Backup coverage as a fleet governance metric. The platform engineering team should maintain visibility into which environments have active, tested backup policies — not just which environments have backup tooling installed. Kasten's compliance reporting surfaces this directly. For Velero and CloudCasa deployments, a custom Prometheus metric or a periodic audit job can report backup schedule status per cluster. Environments without active backup coverage should surface as a governance finding in the Portainer UI or a SIEM alert.

11.7 Non-Functional Considerations

Encryption at rest and in transit. All backup data must be encrypted in transit (TLS to the object storage endpoint) and at rest (object storage server-side encryption or client-side encryption before upload). For regulated environments, prefer customer-managed encryption keys (CMEK/BYOK) where the tooling supports it — Kasten supports BYOK; CloudCasa does not at this time.

Access control for backup storage. Backup storage credentials must be separate from cluster credentials, granted minimum permissions (write to backup bucket, read for restore), and rotated independently. Never use a cluster's primary IAM role or service account for backup storage access — a compromised cluster credential must not grant access to the backup archive.

Backup storage sizing and cost management. Storage cost is driven by full backup size, incremental backup frequency, retention window, and replication factor. Enable object storage lifecycle policies to transition older backup data to cheaper storage tiers (S3 Intelligent-Tiering, Azure Cool/Archive, GCS Nearline) after the operational retention window closes. Monitor backup storage growth and alert on unexpected spikes — sudden backup size increases may indicate data corruption or unintended inclusion of high-volume ephemeral data.

Compliance retention. PCI-DSS Requirement 9 mandates backup retention aligned with the organisation's defined retention schedule; the most recent backup must be immediately restorable and older backups retained for the required period. HIPAA requires backup data retention for 6 years. SOC 2 auditors expect evidence that backup procedures are operating as documented. Configure retention policies in the backup tool and object storage lifecycle policies together — the backup tool's TTL and the object storage lifecycle rule must agree, or one will delete data the other expects to retain.

Air-gapped backup storage. For clusters without outbound internet connectivity, backup data cannot be shipped to a cloud object store. Deploy a local MinIO instance (S3-compatible) on the management cluster or on dedicated local infrastructure as the backup target. For truly isolated edge clusters, backup data accumulates locally until a connectivity window allows synchronisation to the central store. Size local storage accordingly and alert when local backup storage approaches capacity.

Backup Service independence. The backup solution should not be dependent on any service provided by the clusters it’s protecting, including the management cluster. This includes identity and secrets management.

Scenarios

Level 1 — Ad-HocScenario A — GitOps-first recovery (no dedicated backup tooling)

DIRECTION A →
Answer these questions about the backup text:
(i) Which backup tool does it say supports BYOK?
(ii) How long does HIPAA require backup data to be retained?
(iii) What should serve as the backup target for clusters without outbound internet connectivity?

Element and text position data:
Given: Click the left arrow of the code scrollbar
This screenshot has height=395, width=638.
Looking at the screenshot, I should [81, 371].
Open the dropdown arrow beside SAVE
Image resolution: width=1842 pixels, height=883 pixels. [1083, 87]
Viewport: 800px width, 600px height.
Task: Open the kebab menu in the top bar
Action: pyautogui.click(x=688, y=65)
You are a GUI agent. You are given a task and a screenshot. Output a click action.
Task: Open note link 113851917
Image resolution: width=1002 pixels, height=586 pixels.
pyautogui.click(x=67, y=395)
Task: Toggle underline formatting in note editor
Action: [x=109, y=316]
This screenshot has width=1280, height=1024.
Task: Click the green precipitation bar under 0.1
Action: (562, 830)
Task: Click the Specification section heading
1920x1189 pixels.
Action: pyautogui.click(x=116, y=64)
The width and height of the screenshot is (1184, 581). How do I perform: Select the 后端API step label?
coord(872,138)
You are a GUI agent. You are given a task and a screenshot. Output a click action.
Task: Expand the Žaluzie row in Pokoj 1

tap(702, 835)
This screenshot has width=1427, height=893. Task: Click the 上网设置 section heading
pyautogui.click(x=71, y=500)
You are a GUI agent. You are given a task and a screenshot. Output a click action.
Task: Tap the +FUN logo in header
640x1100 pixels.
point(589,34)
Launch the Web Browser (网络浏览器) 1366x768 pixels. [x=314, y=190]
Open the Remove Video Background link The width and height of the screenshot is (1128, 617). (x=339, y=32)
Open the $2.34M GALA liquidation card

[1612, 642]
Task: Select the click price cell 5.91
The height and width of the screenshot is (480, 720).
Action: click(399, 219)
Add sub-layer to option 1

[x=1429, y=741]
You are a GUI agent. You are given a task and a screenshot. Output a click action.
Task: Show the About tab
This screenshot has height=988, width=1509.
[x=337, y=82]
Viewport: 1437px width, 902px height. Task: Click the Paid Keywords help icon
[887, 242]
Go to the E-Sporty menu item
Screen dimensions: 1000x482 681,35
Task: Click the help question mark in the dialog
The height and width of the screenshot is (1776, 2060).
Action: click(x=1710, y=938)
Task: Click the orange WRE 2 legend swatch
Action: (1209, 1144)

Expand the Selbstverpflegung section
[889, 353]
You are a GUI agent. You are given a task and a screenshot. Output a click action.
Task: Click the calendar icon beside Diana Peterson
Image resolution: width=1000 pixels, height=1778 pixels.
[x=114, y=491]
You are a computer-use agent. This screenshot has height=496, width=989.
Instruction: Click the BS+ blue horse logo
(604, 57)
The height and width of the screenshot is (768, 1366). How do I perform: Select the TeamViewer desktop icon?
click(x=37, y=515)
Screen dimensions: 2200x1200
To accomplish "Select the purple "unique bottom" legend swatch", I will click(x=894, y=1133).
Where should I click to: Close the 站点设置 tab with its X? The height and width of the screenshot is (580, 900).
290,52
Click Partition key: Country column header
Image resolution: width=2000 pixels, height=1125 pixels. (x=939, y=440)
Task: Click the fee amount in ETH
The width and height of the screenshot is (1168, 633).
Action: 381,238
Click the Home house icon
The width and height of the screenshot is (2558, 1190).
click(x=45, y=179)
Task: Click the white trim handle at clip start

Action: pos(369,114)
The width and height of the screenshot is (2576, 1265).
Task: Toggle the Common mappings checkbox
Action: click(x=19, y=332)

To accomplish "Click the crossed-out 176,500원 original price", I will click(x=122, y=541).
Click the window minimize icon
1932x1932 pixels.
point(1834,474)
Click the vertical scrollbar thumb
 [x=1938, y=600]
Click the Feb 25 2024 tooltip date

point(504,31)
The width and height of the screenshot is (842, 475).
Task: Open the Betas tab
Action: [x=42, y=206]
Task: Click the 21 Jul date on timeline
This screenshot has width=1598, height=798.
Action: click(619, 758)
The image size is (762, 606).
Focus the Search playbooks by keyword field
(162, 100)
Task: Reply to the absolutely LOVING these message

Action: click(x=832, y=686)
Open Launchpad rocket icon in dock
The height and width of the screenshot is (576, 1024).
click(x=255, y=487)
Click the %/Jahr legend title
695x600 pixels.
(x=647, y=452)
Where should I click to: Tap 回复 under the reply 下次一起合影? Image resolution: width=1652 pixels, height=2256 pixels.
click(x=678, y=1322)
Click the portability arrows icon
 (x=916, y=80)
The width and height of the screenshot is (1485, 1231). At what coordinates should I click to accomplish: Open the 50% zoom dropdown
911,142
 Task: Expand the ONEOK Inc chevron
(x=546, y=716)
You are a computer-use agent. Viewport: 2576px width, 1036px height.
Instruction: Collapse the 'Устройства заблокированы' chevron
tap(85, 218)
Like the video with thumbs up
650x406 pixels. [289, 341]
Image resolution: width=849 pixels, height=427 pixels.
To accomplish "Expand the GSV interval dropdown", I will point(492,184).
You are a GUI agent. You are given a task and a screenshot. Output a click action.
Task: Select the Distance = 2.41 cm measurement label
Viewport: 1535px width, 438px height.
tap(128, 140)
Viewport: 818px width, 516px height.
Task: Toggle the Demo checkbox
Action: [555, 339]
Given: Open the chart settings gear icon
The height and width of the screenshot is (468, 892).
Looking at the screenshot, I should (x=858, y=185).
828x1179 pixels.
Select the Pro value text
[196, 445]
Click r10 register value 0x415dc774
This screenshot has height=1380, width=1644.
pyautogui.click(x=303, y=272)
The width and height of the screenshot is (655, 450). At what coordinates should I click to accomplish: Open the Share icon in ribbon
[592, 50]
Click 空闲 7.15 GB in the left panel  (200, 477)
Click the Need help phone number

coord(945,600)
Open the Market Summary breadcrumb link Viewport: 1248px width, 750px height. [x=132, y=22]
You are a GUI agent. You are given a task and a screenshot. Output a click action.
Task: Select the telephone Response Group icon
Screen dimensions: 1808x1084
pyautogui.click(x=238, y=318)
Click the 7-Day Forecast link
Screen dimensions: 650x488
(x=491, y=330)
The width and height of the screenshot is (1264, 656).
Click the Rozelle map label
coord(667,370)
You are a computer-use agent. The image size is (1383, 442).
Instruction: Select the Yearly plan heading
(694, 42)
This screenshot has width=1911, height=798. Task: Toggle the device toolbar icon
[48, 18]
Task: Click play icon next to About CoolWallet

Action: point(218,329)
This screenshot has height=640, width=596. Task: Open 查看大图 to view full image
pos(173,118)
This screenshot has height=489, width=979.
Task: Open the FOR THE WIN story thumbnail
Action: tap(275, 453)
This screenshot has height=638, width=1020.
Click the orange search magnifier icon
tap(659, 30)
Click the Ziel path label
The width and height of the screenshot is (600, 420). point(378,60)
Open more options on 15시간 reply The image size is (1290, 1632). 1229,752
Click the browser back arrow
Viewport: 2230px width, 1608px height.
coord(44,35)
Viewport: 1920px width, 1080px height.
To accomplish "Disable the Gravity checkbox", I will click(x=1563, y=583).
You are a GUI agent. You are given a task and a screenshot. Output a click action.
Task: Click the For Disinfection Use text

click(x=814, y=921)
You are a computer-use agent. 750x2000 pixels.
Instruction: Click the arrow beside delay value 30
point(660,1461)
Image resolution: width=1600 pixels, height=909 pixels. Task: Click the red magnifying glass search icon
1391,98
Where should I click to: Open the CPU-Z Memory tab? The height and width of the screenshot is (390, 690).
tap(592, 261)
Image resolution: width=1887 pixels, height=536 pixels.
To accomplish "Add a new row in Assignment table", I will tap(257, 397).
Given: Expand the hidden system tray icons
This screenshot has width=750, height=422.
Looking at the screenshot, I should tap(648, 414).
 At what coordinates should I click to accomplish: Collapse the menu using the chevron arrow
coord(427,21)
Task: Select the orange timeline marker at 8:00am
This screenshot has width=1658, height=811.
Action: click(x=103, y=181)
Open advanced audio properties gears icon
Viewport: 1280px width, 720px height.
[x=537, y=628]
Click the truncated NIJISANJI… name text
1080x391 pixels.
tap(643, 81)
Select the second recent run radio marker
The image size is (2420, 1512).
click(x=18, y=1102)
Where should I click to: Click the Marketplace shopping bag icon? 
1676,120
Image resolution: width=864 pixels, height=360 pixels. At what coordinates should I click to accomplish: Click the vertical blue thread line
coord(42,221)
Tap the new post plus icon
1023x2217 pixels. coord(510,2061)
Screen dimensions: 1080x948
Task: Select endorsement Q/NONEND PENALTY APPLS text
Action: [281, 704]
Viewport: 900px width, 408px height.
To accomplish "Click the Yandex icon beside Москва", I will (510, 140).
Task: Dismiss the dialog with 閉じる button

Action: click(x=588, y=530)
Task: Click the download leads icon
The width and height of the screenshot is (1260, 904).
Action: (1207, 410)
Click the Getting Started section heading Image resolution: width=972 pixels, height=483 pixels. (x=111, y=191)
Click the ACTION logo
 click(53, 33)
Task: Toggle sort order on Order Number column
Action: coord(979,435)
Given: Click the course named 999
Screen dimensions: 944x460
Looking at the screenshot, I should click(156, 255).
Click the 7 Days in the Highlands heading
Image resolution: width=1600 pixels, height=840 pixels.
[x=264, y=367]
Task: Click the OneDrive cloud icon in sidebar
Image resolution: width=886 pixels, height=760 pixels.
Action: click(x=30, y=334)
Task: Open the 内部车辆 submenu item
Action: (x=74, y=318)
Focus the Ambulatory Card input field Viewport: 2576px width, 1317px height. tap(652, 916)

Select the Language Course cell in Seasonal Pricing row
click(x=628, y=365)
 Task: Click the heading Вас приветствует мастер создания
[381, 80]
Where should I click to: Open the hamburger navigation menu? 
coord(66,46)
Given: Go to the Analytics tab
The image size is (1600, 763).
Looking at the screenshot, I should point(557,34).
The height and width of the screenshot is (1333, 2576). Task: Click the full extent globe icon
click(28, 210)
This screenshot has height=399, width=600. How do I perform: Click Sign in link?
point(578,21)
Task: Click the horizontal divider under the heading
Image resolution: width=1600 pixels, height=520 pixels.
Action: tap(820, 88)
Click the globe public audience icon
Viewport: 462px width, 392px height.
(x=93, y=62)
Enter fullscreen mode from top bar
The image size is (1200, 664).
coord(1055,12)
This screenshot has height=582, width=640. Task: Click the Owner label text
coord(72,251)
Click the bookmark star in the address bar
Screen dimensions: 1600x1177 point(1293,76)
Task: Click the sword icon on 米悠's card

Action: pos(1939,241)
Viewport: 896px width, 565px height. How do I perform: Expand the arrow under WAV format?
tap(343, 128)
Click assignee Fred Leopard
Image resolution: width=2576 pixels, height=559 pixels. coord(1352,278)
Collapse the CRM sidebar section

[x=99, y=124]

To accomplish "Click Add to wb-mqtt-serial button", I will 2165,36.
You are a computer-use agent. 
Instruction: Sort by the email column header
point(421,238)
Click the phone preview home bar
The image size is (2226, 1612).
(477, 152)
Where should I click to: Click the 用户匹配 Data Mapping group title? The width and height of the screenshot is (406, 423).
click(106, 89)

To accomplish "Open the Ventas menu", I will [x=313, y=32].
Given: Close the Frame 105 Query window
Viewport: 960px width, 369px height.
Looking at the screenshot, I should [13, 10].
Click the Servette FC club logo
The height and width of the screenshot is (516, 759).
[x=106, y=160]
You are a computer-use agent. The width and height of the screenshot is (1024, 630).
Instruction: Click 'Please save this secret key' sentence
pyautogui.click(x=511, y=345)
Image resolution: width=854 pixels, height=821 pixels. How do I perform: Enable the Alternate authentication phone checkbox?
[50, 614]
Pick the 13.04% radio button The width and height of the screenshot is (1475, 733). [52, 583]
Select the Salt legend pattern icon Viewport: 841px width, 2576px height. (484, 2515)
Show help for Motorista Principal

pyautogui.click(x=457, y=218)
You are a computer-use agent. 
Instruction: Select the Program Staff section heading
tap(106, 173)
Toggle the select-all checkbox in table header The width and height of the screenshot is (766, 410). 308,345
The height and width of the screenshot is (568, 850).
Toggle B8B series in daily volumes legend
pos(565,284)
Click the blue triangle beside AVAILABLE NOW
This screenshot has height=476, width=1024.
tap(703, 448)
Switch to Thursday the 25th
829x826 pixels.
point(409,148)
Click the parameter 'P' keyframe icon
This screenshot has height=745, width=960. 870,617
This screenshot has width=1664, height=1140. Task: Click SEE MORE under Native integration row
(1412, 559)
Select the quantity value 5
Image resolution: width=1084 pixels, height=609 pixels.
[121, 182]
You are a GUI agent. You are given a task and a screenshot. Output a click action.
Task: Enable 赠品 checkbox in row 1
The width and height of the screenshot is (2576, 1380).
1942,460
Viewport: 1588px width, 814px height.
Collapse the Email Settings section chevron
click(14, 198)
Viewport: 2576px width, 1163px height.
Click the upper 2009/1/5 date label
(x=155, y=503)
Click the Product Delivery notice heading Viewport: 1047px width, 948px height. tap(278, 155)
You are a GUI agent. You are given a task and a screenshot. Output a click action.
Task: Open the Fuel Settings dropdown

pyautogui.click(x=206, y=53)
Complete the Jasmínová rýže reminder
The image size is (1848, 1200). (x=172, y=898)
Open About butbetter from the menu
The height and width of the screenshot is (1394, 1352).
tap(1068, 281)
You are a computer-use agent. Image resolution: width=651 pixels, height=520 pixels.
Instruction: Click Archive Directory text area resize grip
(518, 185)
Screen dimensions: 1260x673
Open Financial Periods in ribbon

DIRECTION B → Edit the listing lines between the one holding "Click the Getting" and the one holding "Action: coord(979,435)", inclusive, so that "logo" becomes "icon" and nothing else changes. Return only those lines.

SOLUTION A →
(i) Kasten
(ii) 6 years
(iii) A local MinIO instance (S3-compatible) on the management cluster or on dedicated local infrastructure

SOLUTION B →
Click the Getting Started section heading Image resolution: width=972 pixels, height=483 pixels. (x=111, y=191)
Click the ACTION icon
 click(53, 33)
Task: Toggle sort order on Order Number column
Action: coord(979,435)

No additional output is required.